There’s a great social area with lots of hammocks and places to socialize. The staff can help arrange tours for you. Best of all, it’s within walking distance of some of the quieter beaches on Panglao.

To get to the popular Alona Beach, you’ll need to get a tricycle or hop on a bus or get your own wheels. It’s got a 9.7/10 rating on Hostel World. Read Reviews and Check Prices: Hostel World  | AGODA | BOOKING.COM

Other Hotel Options in Bohol

Bohol Beach Club ($$$)

You’re right on the beach here at this resort! Can’t beat that! RATING:  9.1/10 ( | Agoda)

Amarela Resort ($$$)

Terrific location; Quiet and peaceful; a great place to chill out; beautiful décor! RATING: 9.3/10 ( | Agoda)

Blue Planet Panglao ($$)

A highly-rated place with a swimming pool! RATING: 9.3/10 ( | Agoda)

Tyner’s Place ($$)

Great location near Dumaluan Beach! RATING: 9.3/10 ( | Agoda)

Check out my Bohol Travel Guide for more ideas on where to stay in Loboc and Anda.

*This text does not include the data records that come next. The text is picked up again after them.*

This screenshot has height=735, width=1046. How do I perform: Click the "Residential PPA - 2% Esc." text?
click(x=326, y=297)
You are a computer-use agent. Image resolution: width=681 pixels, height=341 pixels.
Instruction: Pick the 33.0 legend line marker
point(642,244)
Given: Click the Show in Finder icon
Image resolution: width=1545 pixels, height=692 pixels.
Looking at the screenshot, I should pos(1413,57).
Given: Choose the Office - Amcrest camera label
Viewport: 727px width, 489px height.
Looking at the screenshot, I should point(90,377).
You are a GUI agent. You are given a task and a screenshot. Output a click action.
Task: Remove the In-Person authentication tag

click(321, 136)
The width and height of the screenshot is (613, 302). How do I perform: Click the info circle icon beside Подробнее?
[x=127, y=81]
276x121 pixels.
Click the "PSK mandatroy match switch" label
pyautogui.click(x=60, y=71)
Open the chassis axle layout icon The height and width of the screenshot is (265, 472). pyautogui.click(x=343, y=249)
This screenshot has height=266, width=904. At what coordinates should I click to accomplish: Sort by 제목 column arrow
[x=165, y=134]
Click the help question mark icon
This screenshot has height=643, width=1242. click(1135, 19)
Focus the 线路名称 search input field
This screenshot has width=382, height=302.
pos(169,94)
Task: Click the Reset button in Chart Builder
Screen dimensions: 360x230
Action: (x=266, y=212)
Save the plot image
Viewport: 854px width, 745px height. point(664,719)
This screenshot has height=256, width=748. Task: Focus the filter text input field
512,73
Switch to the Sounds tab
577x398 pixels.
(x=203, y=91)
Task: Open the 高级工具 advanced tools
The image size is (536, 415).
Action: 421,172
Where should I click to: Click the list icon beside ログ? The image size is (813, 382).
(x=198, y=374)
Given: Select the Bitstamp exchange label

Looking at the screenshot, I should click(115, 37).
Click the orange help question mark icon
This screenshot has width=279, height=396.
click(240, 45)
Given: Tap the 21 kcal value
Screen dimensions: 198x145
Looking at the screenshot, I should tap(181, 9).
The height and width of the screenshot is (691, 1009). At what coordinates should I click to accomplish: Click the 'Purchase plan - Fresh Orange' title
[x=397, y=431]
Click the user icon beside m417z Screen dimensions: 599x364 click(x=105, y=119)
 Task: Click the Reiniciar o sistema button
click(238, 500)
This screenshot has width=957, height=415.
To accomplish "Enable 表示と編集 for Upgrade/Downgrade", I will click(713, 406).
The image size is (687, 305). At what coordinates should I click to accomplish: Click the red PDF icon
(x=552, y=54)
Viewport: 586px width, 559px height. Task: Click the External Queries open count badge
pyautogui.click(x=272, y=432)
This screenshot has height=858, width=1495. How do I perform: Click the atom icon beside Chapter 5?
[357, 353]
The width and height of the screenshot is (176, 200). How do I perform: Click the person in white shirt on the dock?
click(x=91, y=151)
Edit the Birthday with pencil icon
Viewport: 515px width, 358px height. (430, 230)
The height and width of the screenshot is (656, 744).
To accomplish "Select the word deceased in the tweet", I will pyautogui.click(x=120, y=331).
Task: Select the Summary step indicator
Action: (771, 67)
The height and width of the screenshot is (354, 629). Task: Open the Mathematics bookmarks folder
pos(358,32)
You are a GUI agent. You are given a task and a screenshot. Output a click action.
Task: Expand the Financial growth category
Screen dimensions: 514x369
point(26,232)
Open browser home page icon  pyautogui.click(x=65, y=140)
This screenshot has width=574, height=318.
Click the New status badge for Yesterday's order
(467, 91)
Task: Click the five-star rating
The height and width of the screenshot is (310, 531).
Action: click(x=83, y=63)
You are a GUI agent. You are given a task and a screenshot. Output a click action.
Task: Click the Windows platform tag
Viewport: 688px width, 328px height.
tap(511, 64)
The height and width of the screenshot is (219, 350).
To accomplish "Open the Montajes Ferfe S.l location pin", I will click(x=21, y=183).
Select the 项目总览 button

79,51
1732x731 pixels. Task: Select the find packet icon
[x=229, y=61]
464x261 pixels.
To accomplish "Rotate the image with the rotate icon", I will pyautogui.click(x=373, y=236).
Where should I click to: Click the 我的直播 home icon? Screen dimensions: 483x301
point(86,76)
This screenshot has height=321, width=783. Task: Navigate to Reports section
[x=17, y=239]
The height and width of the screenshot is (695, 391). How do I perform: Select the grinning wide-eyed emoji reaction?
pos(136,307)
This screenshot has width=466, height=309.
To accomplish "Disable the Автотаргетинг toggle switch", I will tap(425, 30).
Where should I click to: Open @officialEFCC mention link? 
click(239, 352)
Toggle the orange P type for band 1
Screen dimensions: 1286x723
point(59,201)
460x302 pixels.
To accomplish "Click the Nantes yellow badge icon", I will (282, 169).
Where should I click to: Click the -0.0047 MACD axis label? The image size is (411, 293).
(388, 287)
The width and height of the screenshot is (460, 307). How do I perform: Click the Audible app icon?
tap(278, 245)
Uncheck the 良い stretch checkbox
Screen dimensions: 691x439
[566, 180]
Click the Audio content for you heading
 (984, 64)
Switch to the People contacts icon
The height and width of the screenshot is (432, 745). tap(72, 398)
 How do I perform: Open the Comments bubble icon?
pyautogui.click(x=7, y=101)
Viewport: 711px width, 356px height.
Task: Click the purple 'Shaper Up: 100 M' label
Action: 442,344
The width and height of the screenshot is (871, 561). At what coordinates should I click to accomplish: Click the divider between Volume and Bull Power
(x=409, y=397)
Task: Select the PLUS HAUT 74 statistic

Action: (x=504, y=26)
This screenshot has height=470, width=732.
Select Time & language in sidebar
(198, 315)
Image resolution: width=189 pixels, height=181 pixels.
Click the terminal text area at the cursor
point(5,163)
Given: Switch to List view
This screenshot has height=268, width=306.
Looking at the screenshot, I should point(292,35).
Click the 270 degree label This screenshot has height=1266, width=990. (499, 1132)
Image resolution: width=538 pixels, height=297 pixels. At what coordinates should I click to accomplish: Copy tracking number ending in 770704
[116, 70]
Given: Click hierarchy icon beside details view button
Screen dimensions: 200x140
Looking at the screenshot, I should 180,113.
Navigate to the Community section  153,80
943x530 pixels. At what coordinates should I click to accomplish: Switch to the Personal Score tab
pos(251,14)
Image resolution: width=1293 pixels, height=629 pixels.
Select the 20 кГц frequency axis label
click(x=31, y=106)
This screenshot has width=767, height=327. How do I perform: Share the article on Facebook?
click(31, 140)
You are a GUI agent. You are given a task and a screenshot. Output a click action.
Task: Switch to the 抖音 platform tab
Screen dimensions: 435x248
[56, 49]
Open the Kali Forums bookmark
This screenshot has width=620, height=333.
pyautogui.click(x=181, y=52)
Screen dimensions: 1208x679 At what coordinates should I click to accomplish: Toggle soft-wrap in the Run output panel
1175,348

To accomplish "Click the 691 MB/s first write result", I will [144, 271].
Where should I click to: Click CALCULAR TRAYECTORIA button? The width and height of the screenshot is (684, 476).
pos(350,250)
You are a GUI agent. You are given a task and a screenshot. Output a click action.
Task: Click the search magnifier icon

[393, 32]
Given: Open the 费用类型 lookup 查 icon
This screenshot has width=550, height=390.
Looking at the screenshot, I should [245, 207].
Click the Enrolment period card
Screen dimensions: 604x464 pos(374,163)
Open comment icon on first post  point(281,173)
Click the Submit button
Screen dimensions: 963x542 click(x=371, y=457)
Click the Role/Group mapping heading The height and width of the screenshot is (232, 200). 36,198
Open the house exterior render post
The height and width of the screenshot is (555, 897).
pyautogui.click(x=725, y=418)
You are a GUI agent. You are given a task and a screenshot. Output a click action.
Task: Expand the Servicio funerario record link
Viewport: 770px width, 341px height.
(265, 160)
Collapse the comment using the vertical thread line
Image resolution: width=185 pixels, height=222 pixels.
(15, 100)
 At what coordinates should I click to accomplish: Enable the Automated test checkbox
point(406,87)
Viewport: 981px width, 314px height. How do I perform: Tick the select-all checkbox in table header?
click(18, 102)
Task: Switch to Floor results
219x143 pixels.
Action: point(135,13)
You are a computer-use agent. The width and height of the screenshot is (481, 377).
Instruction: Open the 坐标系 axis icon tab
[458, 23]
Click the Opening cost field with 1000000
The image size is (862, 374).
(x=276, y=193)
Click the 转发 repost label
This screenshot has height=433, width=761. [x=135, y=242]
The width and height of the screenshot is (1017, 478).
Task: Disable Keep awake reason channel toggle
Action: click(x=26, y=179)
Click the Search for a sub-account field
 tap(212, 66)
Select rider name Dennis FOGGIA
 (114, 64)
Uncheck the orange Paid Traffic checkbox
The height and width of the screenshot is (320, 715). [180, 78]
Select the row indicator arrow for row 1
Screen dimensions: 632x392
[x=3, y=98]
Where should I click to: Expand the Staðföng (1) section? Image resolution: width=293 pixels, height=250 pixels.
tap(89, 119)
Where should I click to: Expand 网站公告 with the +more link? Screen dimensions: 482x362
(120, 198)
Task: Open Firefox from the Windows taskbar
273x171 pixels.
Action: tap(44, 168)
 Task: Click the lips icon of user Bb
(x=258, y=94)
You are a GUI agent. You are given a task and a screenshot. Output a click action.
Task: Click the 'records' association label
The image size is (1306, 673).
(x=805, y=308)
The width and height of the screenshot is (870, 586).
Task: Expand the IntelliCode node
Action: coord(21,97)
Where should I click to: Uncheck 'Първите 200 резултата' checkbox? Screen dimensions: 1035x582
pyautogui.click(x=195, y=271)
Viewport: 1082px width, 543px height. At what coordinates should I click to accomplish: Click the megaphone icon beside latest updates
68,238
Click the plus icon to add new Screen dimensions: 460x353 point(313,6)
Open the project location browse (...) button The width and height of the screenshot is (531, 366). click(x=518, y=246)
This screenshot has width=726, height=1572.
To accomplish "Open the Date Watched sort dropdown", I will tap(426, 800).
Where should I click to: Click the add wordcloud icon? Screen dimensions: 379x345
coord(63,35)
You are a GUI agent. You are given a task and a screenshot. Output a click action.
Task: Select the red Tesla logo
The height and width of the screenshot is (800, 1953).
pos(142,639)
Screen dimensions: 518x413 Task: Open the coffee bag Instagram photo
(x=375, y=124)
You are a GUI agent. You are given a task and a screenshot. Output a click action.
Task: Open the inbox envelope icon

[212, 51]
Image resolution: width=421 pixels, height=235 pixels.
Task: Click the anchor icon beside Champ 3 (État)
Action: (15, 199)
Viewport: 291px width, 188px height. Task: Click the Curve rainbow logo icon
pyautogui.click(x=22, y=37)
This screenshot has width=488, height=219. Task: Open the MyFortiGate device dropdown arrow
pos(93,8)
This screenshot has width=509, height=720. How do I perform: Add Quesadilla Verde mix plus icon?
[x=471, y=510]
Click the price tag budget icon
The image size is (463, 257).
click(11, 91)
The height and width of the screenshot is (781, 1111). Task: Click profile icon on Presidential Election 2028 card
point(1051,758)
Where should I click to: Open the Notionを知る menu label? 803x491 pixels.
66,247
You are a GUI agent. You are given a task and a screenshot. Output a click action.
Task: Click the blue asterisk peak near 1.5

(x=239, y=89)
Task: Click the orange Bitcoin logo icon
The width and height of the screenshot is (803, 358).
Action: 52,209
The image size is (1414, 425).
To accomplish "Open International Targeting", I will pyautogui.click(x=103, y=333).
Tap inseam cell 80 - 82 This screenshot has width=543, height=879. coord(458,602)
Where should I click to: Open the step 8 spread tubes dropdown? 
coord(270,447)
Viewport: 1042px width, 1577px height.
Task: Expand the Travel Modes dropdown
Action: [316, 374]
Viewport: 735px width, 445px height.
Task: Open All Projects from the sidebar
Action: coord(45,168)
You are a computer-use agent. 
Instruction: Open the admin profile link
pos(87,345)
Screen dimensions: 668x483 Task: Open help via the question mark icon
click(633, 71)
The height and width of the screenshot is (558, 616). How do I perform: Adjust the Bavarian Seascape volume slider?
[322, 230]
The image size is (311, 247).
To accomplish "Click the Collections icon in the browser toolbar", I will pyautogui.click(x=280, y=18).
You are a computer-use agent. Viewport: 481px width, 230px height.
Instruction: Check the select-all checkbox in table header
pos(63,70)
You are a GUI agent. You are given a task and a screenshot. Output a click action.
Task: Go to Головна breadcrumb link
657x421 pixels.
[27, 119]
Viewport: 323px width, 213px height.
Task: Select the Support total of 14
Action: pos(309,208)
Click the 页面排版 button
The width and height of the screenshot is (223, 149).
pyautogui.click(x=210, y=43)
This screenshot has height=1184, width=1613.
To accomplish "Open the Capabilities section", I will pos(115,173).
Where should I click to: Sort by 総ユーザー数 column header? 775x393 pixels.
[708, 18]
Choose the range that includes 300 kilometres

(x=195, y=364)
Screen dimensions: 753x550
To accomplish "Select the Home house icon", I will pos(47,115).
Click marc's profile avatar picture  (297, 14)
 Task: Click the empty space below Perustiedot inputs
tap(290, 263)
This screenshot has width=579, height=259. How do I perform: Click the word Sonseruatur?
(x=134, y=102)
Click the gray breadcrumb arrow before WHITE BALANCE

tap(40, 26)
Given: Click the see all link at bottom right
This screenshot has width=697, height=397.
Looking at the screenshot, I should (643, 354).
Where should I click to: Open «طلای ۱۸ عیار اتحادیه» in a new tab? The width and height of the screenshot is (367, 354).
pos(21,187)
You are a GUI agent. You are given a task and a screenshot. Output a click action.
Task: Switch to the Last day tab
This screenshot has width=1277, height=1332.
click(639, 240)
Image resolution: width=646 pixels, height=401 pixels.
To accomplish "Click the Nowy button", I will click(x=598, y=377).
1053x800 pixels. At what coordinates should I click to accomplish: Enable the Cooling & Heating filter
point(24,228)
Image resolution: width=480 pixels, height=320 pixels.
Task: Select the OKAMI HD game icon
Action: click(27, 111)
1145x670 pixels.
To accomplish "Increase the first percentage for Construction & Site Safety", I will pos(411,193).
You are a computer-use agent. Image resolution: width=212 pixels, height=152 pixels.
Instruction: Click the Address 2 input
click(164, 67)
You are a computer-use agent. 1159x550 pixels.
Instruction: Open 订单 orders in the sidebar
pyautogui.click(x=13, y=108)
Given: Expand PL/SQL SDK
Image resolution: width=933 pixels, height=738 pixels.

a beach at dusk on Pamilacan Island

Bohol Itinerary

For tour ideas, ask your hotel or hostel for ideas or visit the tour agencies at Alona Beach. Better yet, check out the listing of tours on Klook or Get Your Guide.

Day 2: Fly from Manila to Panglao Airport in Bohol + Check out Alona Beach + Firefly Kayaking Tour

Day 3: Countryside Tour – Tarsier Sanctuary, Chocolate Hills, Hanging Bridges, and Baclayon

Day 4: Scuba diving or Island Hopping Tour that includes a trip to Virgin Island and Balicasag Island

Day 5: Pamilacan Island – Do a day trip or stay overnight on this tiny, remote island. You can snorkel with turtles and go dolphin watching.

Day 6: Return to Bohol in the morning and either spend it on the beach or head on to Anda or Loboc for the day

Days 7 – 10: Siquijor + Apo Islands

Next, you’re going to island hop from Bohol to Siquijor, one of the most fun islands in the Philippines.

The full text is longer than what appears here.